A year ago this month, my wife and I took our daughters to North Carolina's Outer Banks for their first extended beach vacation. My 6-year-old might as well have been Alice in Wonderland (minus that mean queen) and my younger daughter (almost 3) . . . was completely petrified. Which, in a twisted sense, is what makes the beach so magical. Find a swimming pool for some tranquility and sunshine. Go to the beach -- any beach -- for tranquility, sunshine, and adventure.
The size, sound, and scent of a beach cannot be replicated. As if the enormity of the ocean weren't enough to intimidate a young child, the volume from waves crashing ashore may as well be the roar of a faceless, frightening Salt Creature. (Someday soon, my sweet Elena will learn that the sounds of the ocean are actually recorded for therapeutic purposes.)
Unless you have the summer's best novel in your hands, sitting poolside more than 30 minutes is a prescription for boredom. The first bored beachcomber has yet to be found. Finished leaping waves for now? Start a sand castle (and if you think you're too old to build a sand castle, consider your youth officially D.O.A.). Or gather some seashells, all the while searching for that diamond-in-the-sand, a shark's tooth. Not enough? See who's the first to find a jellyfish(!) washed ashore. Bonus points if you land a stingray.
Ah, but your beach adventure is only scratching the surface until you return to the water. And let me assure you, we didn't need Jaws to spin our imagination silly once we've submerged ourselves in one of Mother Nature's splash parks. (Was that a shell I just stepped on . . . or did it move?!) Swimming in a body of water that moves you -- both literally and figuratively -- is among the most tangible measures we have to remind us how vast and powerful the earth is. And once beyond the break of the waves, floating on your back with, say, the Atlantic as your waterbed? Find this sensation at a swimming pool and I'll show you some hallucinogens.
Have a problem with sand in your suit? As the captain told his whining sailor before the treasure-hunting ship set sail . . . Get off the boat, laddie.
-- Frank Murtaugh
Certain things come to mind when one thinks of the beach. Vacations, relaxing, fun in the sun. All of these things are good, if all the elements come together perfectly.
Thanks to a certain movie called Jaws , I've never been able to really relax at the beach. How can you, jerking your head around every few seconds, checking for shadows underneath or dorsal fins peeking from the water? Jellyfish aren't all that friendly, either, so watch out for them too. Whatever you do, don't fall asleep floating on your raft, lest you find yourself in, say, Cuba. And yes, the beach is beautiful and majestic, but so is not being eaten alive by a fish.

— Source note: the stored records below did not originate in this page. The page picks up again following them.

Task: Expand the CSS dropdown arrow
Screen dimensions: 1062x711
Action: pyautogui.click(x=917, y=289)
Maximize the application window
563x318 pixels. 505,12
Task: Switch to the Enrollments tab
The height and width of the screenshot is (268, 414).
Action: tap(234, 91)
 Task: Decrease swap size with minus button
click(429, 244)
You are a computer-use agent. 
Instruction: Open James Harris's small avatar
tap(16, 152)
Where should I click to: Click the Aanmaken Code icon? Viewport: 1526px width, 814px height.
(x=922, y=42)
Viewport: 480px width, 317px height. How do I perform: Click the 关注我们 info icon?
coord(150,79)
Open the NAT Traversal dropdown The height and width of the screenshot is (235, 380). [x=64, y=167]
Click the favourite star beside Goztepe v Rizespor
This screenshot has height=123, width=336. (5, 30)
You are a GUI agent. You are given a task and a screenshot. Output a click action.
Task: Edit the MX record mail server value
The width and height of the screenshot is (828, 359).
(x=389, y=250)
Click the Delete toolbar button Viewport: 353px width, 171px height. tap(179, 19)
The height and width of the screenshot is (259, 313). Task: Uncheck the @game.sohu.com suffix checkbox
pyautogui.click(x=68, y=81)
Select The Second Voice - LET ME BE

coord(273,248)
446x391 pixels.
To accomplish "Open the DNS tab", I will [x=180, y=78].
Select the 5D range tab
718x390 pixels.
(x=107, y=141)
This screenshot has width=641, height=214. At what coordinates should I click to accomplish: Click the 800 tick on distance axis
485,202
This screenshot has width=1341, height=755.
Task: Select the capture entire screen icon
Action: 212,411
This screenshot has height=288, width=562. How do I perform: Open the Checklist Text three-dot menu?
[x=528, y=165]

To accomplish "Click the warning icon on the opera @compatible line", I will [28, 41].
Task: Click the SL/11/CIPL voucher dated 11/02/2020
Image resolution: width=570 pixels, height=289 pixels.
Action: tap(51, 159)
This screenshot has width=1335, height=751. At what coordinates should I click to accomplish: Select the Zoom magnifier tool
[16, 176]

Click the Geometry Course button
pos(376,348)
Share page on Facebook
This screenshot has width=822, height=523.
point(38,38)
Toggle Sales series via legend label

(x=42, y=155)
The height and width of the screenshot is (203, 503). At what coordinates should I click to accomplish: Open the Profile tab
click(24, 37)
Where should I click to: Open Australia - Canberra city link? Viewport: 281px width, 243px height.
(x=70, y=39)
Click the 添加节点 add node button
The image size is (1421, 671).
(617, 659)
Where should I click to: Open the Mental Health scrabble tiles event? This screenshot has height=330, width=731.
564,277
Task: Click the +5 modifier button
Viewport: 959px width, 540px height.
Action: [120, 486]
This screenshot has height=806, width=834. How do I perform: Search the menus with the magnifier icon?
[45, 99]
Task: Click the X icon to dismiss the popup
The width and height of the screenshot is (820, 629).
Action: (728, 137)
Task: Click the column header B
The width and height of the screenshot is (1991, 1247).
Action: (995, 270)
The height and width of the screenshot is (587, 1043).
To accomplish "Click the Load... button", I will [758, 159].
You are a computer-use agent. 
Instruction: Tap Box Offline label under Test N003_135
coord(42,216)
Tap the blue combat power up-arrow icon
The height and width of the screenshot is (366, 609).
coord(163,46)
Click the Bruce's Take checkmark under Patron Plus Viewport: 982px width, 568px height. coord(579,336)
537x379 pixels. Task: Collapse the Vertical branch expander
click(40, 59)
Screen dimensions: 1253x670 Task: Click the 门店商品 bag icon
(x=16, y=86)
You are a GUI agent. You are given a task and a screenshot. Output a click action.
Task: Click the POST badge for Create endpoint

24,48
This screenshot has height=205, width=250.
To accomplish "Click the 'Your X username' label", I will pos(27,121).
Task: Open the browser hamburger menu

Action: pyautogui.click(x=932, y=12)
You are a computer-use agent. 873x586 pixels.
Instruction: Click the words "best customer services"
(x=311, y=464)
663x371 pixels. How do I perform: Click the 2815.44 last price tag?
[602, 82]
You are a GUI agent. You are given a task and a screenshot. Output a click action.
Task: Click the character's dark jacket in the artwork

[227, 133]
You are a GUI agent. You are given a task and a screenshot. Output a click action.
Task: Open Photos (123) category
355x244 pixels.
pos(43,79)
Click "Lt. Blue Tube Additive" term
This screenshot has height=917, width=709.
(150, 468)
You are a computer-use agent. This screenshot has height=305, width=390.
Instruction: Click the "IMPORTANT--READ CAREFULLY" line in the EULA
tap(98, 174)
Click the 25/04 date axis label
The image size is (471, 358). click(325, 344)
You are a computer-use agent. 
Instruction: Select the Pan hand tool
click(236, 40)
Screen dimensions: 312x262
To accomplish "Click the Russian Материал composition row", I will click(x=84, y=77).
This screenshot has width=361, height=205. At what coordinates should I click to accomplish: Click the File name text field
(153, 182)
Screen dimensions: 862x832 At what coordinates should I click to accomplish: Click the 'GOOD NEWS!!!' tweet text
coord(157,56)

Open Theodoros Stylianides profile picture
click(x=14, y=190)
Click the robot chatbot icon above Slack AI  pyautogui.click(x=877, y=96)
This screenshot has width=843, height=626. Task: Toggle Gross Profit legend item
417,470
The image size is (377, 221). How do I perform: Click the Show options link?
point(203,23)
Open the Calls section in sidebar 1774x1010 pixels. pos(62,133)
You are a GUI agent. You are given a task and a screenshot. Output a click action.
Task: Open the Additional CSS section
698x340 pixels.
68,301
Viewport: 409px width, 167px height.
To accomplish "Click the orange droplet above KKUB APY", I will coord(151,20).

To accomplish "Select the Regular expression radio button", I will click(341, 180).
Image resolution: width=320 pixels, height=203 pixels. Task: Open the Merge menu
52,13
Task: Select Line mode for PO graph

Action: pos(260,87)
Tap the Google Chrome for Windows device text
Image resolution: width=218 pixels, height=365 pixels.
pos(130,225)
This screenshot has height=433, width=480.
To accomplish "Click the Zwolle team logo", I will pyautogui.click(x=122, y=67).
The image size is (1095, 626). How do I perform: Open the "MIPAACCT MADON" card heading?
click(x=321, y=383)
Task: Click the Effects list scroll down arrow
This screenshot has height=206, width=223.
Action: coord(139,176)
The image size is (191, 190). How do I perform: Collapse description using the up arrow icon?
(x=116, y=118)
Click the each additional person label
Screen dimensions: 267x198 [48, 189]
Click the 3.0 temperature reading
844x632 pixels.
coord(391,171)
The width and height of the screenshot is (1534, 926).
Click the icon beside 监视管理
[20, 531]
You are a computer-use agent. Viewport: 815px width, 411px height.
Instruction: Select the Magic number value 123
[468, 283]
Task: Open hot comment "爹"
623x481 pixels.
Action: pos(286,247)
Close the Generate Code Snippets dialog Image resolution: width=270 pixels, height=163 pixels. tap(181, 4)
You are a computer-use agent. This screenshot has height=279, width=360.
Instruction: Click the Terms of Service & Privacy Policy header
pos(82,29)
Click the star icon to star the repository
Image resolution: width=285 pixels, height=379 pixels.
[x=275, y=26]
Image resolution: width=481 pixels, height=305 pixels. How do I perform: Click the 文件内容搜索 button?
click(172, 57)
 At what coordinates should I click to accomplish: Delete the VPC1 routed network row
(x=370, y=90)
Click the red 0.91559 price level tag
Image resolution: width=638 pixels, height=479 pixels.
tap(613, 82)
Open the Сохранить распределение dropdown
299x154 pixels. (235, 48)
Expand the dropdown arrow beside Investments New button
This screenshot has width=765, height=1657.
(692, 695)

For my money, nothing's more relaxing than a day at the pool.
Pools are beautiful. Perfect, blue havens from the heat. You can even control the water temperature. Want some adventure? Put up a slide and a diving board; heck, put in a waterfall. There's almost nothing that can't be done these days. Best of all, when you want a snack, need a new magazine, or feel like another glass of iced tea, just walk a few feet to the house and get it.
Do you hear that? That's the sound of silence. There are no crowds at your pool. No frat dudes lobbing Frisbees and footballs just a bit too close to your head, no seagulls dive bombing for snacks or mistaking your head for a toilet, and no one else's Celine Dion blasting through a boombox. At your pool, you're in charge. And you can go any time you want.
Know what else doesn't happen at your pool? Hurricanes. If it rains for a week straight at your pool, go inside and watch a movie. (I recommend Jaws ). The beach is only as good as the weather, and there's no telling what fickle Mother Nature will do. But say you brave the odds and take off for sandy shores. The beach does not care if your family drove nine hours for the only time off you'll get all year. The beach can unleash globs of seaweed that choke the coast, armies of jellyfish, and dangerous levels of bacteria and ruin your entire vacation. . . unless your hotel has a pool, of course.